→ **Texte du document**:
────────────────────
L’Allégorie de l’Amérique — tableau que j’ai vu lors des “Journées du Patrimoine”, au mois de septembre dernier, en France — m’a semblé réunir de manière intéressante (et inattendue) l’Antiquité et l’actualité moderne.
En effet, novembre était, à Rome, le mois consacré à la déesse Diane, et aujourd’hui, 6 novembre, ont lieu les élections de mi-mandat aux États-Unis — pays qu’on appelait “l’Amérique” au XIXè siècle, quand ce tableau a été peint. Or sur cette toile l’Amérique est représentée comme une Diane antique ! Jugez-en plutôt !
L’œuvre, intitulée Allégorie de l’Amérique, a été réalisée au milieu du XIXè siècle par l’École Française. C’est une grande huile sur toile qui est exposée au Musée du Nouveau Monde, à La Rochelle (France). La notice du musée (à côté du tableau) ne fournit pas d’autres explications.
C’est une “allégorie”, c’est-à-dire une forme picturale où le personnage peint représente une entité abstraite ou une idée générale (L’Allégorie du printemps de Botticelli), comme l’explique L’Histoire de la peinture pour les Nuls (éd. First, p. 474).
J’ai déjà eu l’occasion de présenter deux “allégories de l’Amérique” : l’une est une sculpture sur un édifice de la Grand’Place de Bruxelles (Belgique) et l’autre une mosaïque au sommet d’un immeuble de la banque BNP à Paris. Dans les deux cas, l’Amérique est une figure féminine.
C’est également le cas sur la peinture qui nous intéresse ici, à ceci près qu’il s’agit d’une déesse connue : Diane.
Qui donc était Diane (alias Artémis, pour les Grecs), et quelle vision de “l’Amérique” son parrainage donne-t-il ?
Très ancienne divinité, elle est ainsi décrite par Homère : Artémis la Bruyante, sagittaire à l’arc d’or, la sœur de l’Archer (Iliade, XX). L’Archer, c’est le dieu Apollon, son frère jumeau. Le Dictionnaire culturel de la mythologie gréco-romaine (éd. Nathan, p. 46 et 84) précise que son arc et ses flèches sont un cadeau de Zeus (Jupiter), son père, tandis que sa meute de chiens féroces lui a été donnée par Pan. Belle et agile, la “Dame des fauves” aime parcourir bois et forêts d’Arcadie à la poursuite du gibier qu’elle perce de ses flèches … Son domaine est la nature vierge et sauvage … Elle est également déesse de la chasteté et de la lumière lunaire, que symbolise le croissant qui orne sa chevelure … Symbole aussi de la Fécondité (ce qui n’est pas contradictoire avec sa chasteté, car elle présidait aux accouchements).
────────────────────
→ **Entrées affichées**:

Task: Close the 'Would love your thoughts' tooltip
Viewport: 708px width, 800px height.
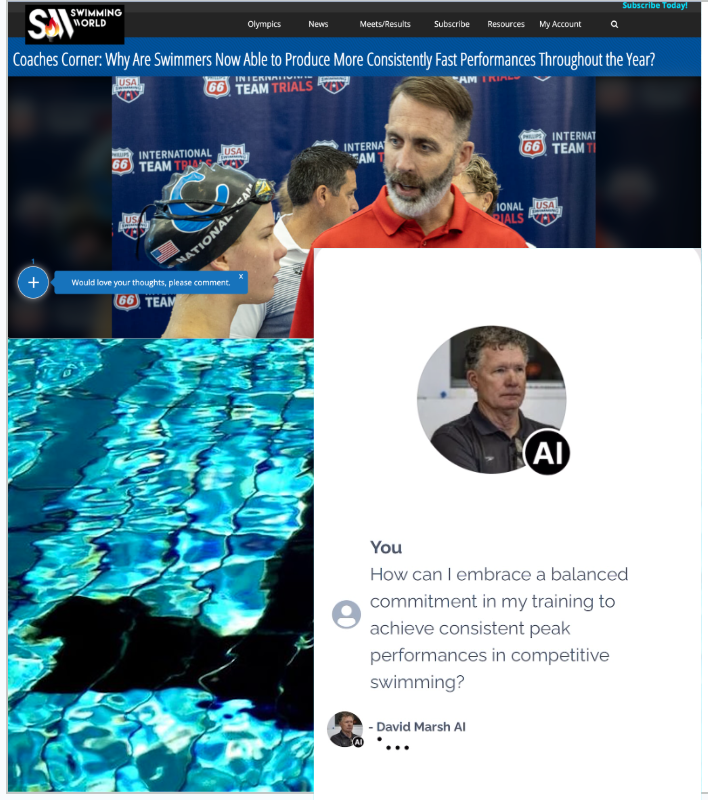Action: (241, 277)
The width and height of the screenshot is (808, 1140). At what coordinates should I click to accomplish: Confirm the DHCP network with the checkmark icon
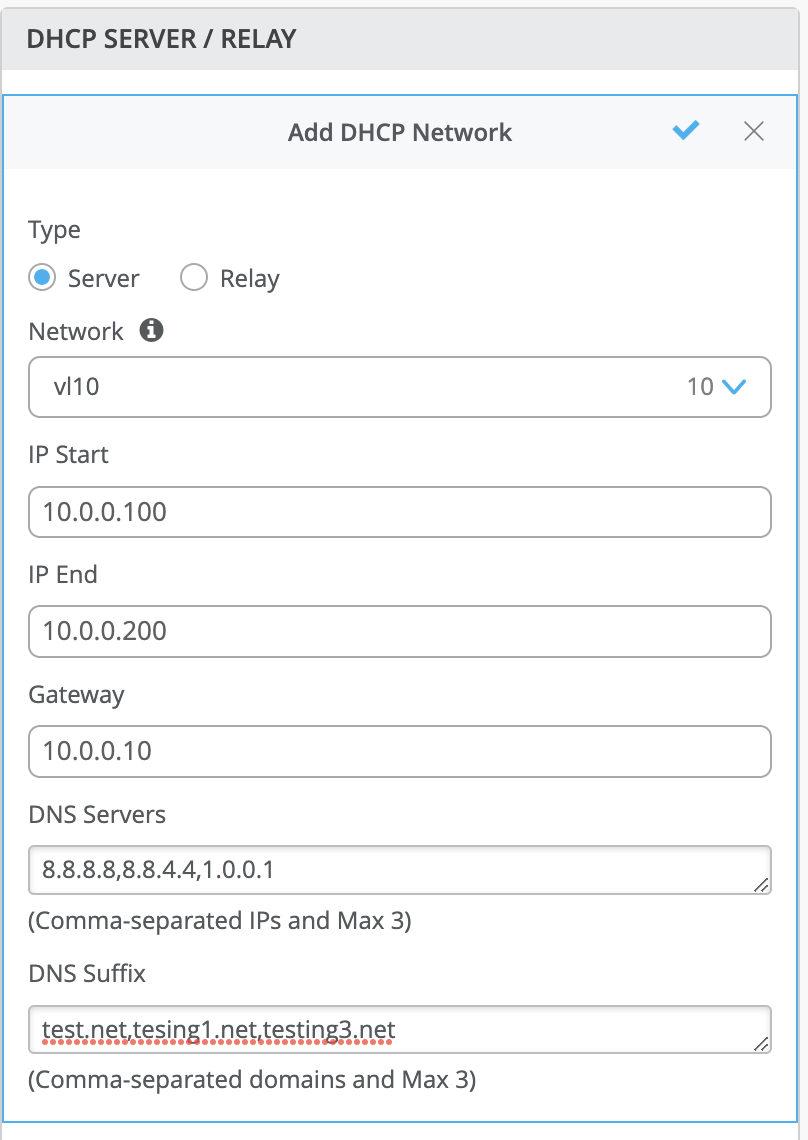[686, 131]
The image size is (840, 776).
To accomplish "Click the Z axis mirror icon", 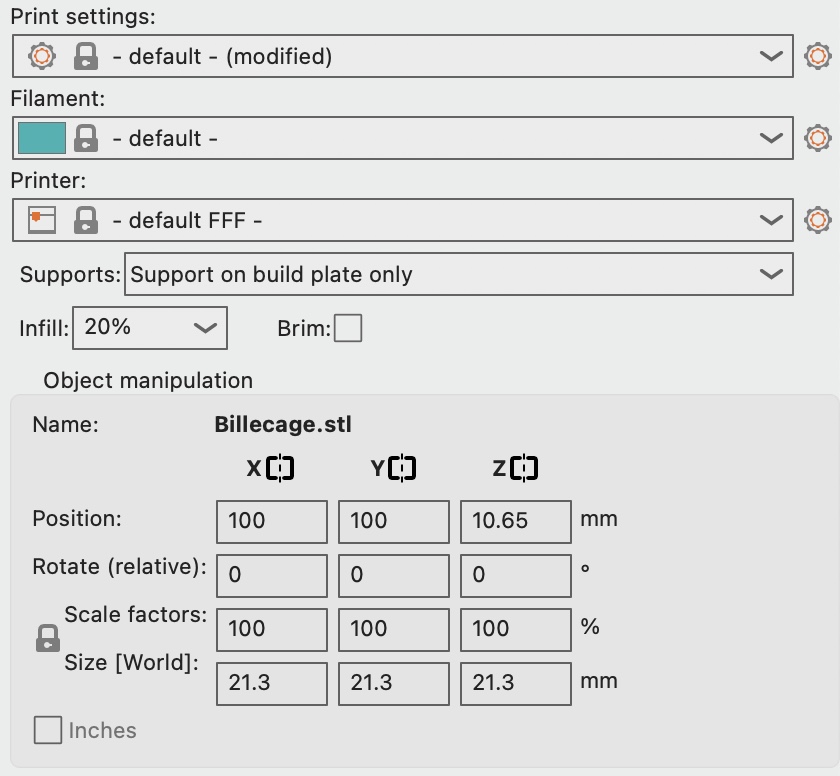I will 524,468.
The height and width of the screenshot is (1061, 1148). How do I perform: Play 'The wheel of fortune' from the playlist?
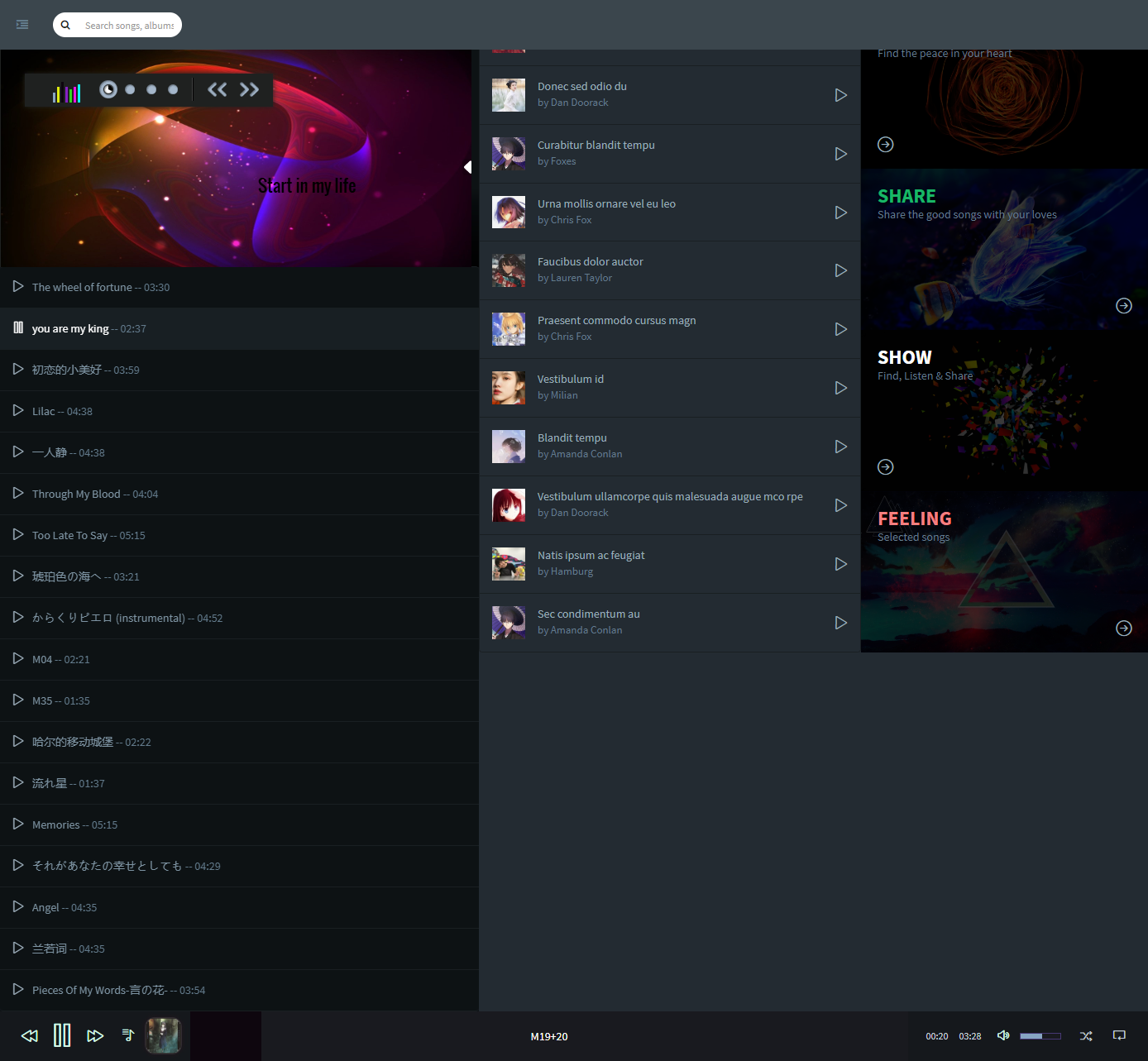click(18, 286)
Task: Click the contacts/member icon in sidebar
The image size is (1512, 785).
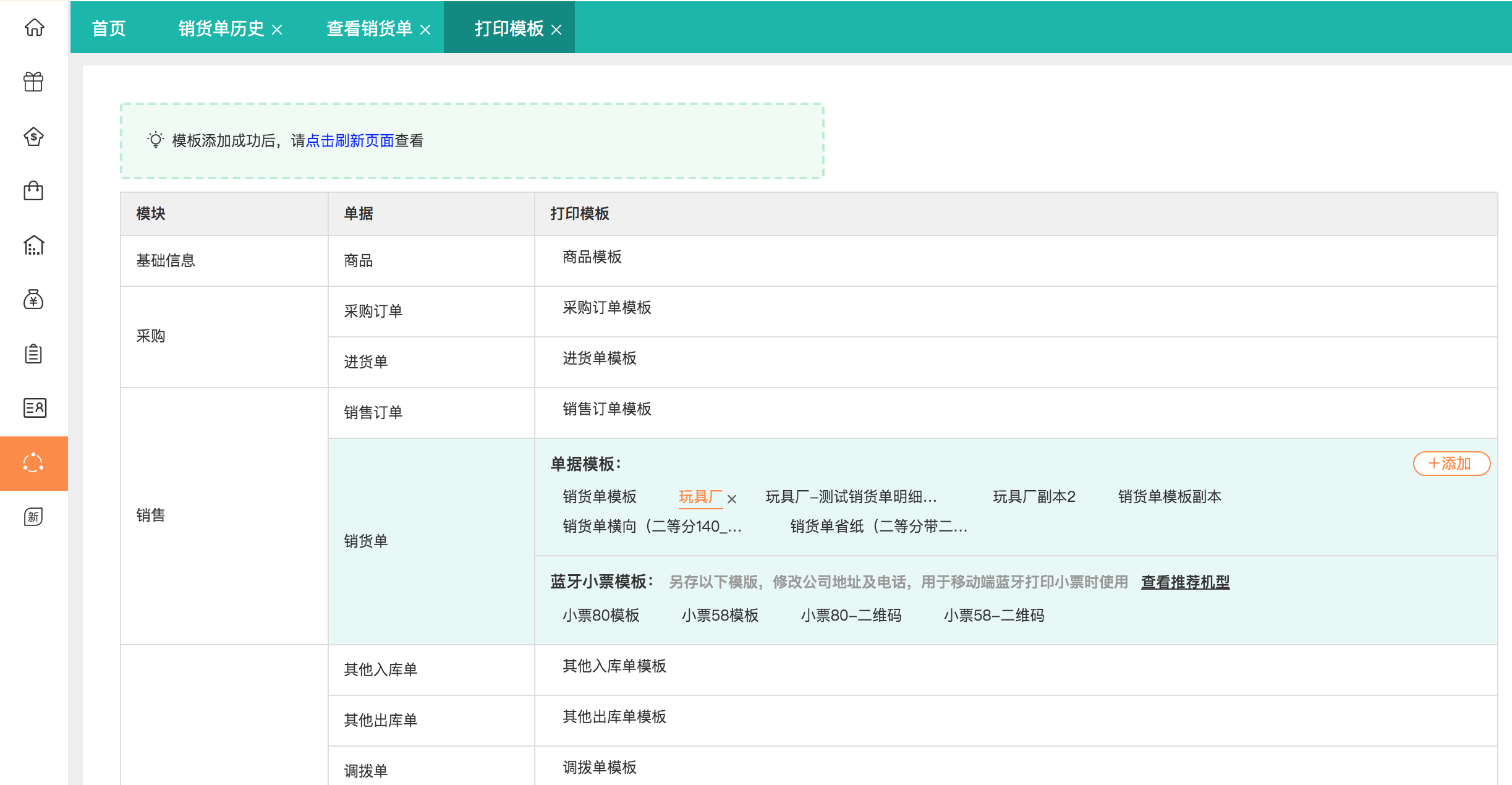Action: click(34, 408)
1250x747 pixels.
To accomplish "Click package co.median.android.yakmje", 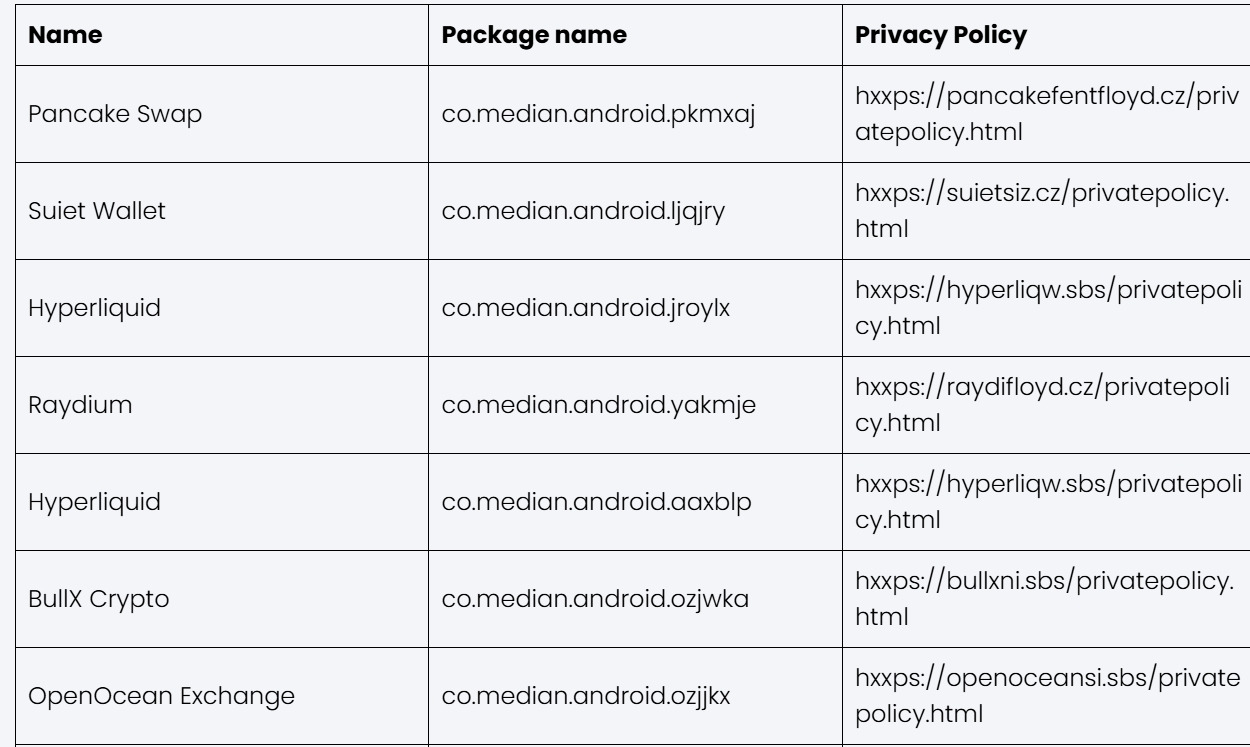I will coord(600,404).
────────────────────
→ **Votre tâche**:
Restituez à l’identique le passage du texte du document qui commence par « L’Allégorie de l’Amérique » et se termine par « Jugez-en plutôt ! ». Veuillez vous fonder uniquement sur le texte du document.

→ **Résultat obtenu**:
L’Allégorie de l’Amérique — tableau que j’ai vu lors des “Journées du Patrimoine”, au mois de septembre dernier, en France — m’a semblé réunir de manière intéressante (et inattendue) l’Antiquité et l’actualité moderne.
En effet, novembre était, à Rome, le mois consacré à la déesse Diane, et aujourd’hui, 6 novembre, ont lieu les élections de mi-mandat aux États-Unis — pays qu’on appelait “l’Amérique” au XIXè siècle, quand ce tableau a été peint. Or sur cette toile l’Amérique est représentée comme une Diane antique ! Jugez-en plutôt !